**What is required:** Rewrite the entries below with "The height and width of the screenshot is" changed to "The screenshot's height and width are" wherever it occurs, leaving everything else the same.

**Supplied data:**

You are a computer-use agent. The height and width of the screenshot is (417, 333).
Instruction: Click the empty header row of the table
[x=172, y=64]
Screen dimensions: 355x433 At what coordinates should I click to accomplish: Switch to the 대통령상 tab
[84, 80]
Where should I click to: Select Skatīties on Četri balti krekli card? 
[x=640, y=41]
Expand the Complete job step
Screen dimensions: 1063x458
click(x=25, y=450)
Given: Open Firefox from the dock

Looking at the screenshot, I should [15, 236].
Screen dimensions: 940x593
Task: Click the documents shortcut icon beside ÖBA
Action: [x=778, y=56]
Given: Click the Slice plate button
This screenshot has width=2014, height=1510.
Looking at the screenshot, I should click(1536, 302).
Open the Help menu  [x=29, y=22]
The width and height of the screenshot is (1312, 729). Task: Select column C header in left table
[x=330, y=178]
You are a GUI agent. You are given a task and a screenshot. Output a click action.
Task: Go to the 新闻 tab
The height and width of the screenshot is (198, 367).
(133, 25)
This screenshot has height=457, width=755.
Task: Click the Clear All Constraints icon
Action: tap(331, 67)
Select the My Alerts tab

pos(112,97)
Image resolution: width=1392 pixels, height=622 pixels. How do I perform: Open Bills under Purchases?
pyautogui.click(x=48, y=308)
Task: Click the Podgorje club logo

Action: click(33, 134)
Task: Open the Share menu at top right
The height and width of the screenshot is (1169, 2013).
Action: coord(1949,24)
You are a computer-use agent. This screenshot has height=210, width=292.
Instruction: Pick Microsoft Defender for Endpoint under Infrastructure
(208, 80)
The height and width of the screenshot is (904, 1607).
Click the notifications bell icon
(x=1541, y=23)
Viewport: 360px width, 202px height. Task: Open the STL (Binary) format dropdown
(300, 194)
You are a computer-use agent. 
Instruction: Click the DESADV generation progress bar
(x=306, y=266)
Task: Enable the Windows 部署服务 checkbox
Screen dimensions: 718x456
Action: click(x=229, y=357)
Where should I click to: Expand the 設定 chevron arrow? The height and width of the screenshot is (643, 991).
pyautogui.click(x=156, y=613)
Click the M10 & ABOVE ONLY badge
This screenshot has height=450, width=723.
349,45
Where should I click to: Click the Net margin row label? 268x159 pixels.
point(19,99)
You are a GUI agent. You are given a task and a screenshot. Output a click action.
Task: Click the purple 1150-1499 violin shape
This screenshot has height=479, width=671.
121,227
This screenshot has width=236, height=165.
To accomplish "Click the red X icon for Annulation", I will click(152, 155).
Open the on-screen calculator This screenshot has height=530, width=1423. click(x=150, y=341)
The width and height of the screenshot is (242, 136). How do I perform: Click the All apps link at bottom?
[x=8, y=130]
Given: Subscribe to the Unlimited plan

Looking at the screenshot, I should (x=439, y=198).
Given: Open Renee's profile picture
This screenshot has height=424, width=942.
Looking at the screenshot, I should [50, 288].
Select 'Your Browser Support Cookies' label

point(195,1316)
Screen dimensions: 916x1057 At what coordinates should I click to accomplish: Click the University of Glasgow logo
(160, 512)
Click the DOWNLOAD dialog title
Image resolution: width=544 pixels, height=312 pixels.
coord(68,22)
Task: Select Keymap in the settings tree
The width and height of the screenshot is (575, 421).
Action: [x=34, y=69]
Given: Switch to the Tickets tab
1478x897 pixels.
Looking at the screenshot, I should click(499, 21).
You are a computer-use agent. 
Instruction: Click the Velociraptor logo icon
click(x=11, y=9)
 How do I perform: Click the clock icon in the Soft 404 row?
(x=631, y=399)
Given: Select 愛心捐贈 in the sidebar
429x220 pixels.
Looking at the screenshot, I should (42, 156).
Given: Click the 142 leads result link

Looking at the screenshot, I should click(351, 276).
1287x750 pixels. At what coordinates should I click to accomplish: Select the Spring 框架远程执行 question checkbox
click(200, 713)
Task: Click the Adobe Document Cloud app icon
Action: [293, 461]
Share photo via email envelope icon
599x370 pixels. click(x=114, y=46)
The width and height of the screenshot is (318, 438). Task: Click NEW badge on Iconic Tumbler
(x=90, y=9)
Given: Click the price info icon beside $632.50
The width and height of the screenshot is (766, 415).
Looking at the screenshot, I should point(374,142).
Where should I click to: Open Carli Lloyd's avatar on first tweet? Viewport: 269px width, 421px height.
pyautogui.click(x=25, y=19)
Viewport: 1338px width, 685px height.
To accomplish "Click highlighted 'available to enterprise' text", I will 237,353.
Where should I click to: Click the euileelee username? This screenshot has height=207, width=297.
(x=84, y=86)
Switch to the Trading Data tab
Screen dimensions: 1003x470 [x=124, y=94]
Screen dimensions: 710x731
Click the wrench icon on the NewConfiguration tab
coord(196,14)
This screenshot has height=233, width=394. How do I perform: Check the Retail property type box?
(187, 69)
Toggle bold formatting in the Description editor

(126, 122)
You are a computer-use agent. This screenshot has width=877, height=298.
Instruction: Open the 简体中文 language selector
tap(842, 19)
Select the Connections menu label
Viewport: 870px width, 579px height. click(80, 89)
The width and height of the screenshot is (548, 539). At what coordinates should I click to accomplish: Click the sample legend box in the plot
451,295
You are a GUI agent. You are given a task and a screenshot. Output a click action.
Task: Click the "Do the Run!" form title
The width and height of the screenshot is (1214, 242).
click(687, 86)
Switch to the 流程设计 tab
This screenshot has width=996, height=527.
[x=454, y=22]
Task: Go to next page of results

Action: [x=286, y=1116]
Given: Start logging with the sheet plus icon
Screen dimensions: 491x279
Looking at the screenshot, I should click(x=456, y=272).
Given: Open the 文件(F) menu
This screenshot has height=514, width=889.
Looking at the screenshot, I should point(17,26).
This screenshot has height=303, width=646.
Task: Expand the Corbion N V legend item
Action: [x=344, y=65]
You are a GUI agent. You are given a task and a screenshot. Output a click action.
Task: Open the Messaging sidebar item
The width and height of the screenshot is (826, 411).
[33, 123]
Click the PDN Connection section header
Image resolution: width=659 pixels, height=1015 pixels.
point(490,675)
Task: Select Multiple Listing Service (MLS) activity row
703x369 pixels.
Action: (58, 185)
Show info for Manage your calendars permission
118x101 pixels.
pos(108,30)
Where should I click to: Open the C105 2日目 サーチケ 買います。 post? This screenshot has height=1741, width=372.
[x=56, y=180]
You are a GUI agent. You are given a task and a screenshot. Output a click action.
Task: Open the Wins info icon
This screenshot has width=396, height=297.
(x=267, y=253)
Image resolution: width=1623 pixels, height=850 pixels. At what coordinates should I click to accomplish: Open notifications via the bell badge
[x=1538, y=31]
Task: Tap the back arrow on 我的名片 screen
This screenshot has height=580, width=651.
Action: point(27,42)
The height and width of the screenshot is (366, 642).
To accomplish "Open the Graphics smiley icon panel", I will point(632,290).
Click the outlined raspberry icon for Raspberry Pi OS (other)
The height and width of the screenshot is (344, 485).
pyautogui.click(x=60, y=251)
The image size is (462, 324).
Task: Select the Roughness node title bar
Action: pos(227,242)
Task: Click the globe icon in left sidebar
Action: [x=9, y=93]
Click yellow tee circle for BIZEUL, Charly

**Solution to this exercise:**
You are a computer-use agent. The screenshot's height and width are (417, 333).
Instruction: Click the empty header row of the table
[x=172, y=64]
Screen dimensions: 355x433 At what coordinates should I click to accomplish: Switch to the 대통령상 tab
[84, 80]
Where should I click to: Select Skatīties on Četri balti krekli card? 
[x=640, y=41]
Expand the Complete job step
Screen dimensions: 1063x458
click(x=25, y=450)
Given: Open Firefox from the dock

Looking at the screenshot, I should [15, 236].
Screen dimensions: 940x593
Task: Click the documents shortcut icon beside ÖBA
Action: [x=778, y=56]
Given: Click the Slice plate button
This screenshot has width=2014, height=1510.
Looking at the screenshot, I should click(1536, 302).
Open the Help menu  [x=29, y=22]
The width and height of the screenshot is (1312, 729). Task: Select column C header in left table
[x=330, y=178]
You are a GUI agent. You are given a task and a screenshot. Output a click action.
Task: Go to the 新闻 tab
The screenshot's height and width are (198, 367).
(133, 25)
This screenshot has height=457, width=755.
Task: Click the Clear All Constraints icon
Action: tap(331, 67)
Select the My Alerts tab

pos(112,97)
Image resolution: width=1392 pixels, height=622 pixels. How do I perform: Open Bills under Purchases?
pyautogui.click(x=48, y=308)
Task: Click the Podgorje club logo

Action: click(33, 134)
Task: Open the Share menu at top right
The screenshot's height and width are (1169, 2013).
Action: coord(1949,24)
You are a computer-use agent. This screenshot has height=210, width=292.
Instruction: Pick Microsoft Defender for Endpoint under Infrastructure
(208, 80)
The screenshot's height and width are (904, 1607).
Click the notifications bell icon
(x=1541, y=23)
Viewport: 360px width, 202px height. Task: Open the STL (Binary) format dropdown
(300, 194)
You are a computer-use agent. 
Instruction: Click the DESADV generation progress bar
(x=306, y=266)
Task: Enable the Windows 部署服务 checkbox
Screen dimensions: 718x456
Action: click(x=229, y=357)
Where should I click to: Expand the 設定 chevron arrow? The screenshot's height and width are (643, 991).
pyautogui.click(x=156, y=613)
Click the M10 & ABOVE ONLY badge
This screenshot has height=450, width=723.
349,45
Where should I click to: Click the Net margin row label? 268x159 pixels.
point(19,99)
You are a GUI agent. You are given a task and a screenshot. Output a click action.
Task: Click the purple 1150-1499 violin shape
This screenshot has height=479, width=671.
121,227
This screenshot has width=236, height=165.
To accomplish "Click the red X icon for Annulation", I will click(152, 155).
Open the on-screen calculator This screenshot has height=530, width=1423. click(x=150, y=341)
The width and height of the screenshot is (242, 136). How do I perform: Click the All apps link at bottom?
[x=8, y=130]
Given: Subscribe to the Unlimited plan

Looking at the screenshot, I should (x=439, y=198).
Given: Open Renee's profile picture
This screenshot has height=424, width=942.
Looking at the screenshot, I should [50, 288].
Select 'Your Browser Support Cookies' label

point(195,1316)
Screen dimensions: 916x1057 At what coordinates should I click to accomplish: Click the University of Glasgow logo
(160, 512)
Click the DOWNLOAD dialog title
Image resolution: width=544 pixels, height=312 pixels.
coord(68,22)
Task: Select Keymap in the settings tree
The width and height of the screenshot is (575, 421).
Action: [x=34, y=69]
Given: Switch to the Tickets tab
1478x897 pixels.
Looking at the screenshot, I should click(499, 21).
You are a computer-use agent. 
Instruction: Click the Velociraptor logo icon
click(x=11, y=9)
 How do I perform: Click the clock icon in the Soft 404 row?
(x=631, y=399)
Given: Select 愛心捐贈 in the sidebar
429x220 pixels.
Looking at the screenshot, I should (42, 156).
Given: Click the 142 leads result link

Looking at the screenshot, I should click(351, 276).
1287x750 pixels. At what coordinates should I click to accomplish: Select the Spring 框架远程执行 question checkbox
click(200, 713)
Task: Click the Adobe Document Cloud app icon
Action: [293, 461]
Share photo via email envelope icon
599x370 pixels. click(x=114, y=46)
The width and height of the screenshot is (318, 438). Task: Click NEW badge on Iconic Tumbler
(x=90, y=9)
Given: Click the price info icon beside $632.50
The width and height of the screenshot is (766, 415).
Looking at the screenshot, I should point(374,142).
Where should I click to: Open Carli Lloyd's avatar on first tweet? Viewport: 269px width, 421px height.
pyautogui.click(x=25, y=19)
Viewport: 1338px width, 685px height.
To accomplish "Click highlighted 'available to enterprise' text", I will 237,353.
Where should I click to: Click the euileelee username? This screenshot has height=207, width=297.
(x=84, y=86)
Switch to the Trading Data tab
Screen dimensions: 1003x470 [x=124, y=94]
Screen dimensions: 710x731
Click the wrench icon on the NewConfiguration tab
coord(196,14)
This screenshot has height=233, width=394. How do I perform: Check the Retail property type box?
(187, 69)
Toggle bold formatting in the Description editor

(126, 122)
You are a computer-use agent. This screenshot has width=877, height=298.
Instruction: Open the 简体中文 language selector
tap(842, 19)
Select the Connections menu label
Viewport: 870px width, 579px height. click(80, 89)
The width and height of the screenshot is (548, 539). At what coordinates should I click to accomplish: Click the sample legend box in the plot
451,295
You are a GUI agent. You are given a task and a screenshot. Output a click action.
Task: Click the "Do the Run!" form title
The width and height of the screenshot is (1214, 242).
click(687, 86)
Switch to the 流程设计 tab
This screenshot has width=996, height=527.
[x=454, y=22]
Task: Go to next page of results

Action: [x=286, y=1116]
Given: Start logging with the sheet plus icon
Screen dimensions: 491x279
Looking at the screenshot, I should click(x=456, y=272).
Given: Open the 文件(F) menu
This screenshot has height=514, width=889.
Looking at the screenshot, I should point(17,26).
This screenshot has height=303, width=646.
Task: Expand the Corbion N V legend item
Action: [x=344, y=65]
You are a GUI agent. You are given a task and a screenshot. Output a click action.
Task: Open the Messaging sidebar item
The width and height of the screenshot is (826, 411).
[33, 123]
Click the PDN Connection section header
Image resolution: width=659 pixels, height=1015 pixels.
point(490,675)
Task: Select Multiple Listing Service (MLS) activity row
703x369 pixels.
Action: (58, 185)
Show info for Manage your calendars permission
118x101 pixels.
pos(108,30)
Where should I click to: Open the C105 2日目 サーチケ 買います。 post? This screenshot has height=1741, width=372.
[x=56, y=180]
You are a GUI agent. You are given a task and a screenshot. Output a click action.
Task: Open the Wins info icon
This screenshot has width=396, height=297.
(x=267, y=253)
Image resolution: width=1623 pixels, height=850 pixels. At what coordinates should I click to accomplish: Open notifications via the bell badge
[x=1538, y=31]
Task: Tap the back arrow on 我的名片 screen
This screenshot has height=580, width=651.
Action: point(27,42)
The screenshot's height and width are (366, 642).
To accomplish "Open the Graphics smiley icon panel", I will point(632,290).
Click the outlined raspberry icon for Raspberry Pi OS (other)
The screenshot's height and width are (344, 485).
pyautogui.click(x=60, y=251)
The image size is (462, 324).
Task: Select the Roughness node title bar
Action: pos(227,242)
Task: Click the globe icon in left sidebar
Action: [x=9, y=93]
Click yellow tee circle for BIZEUL, Charly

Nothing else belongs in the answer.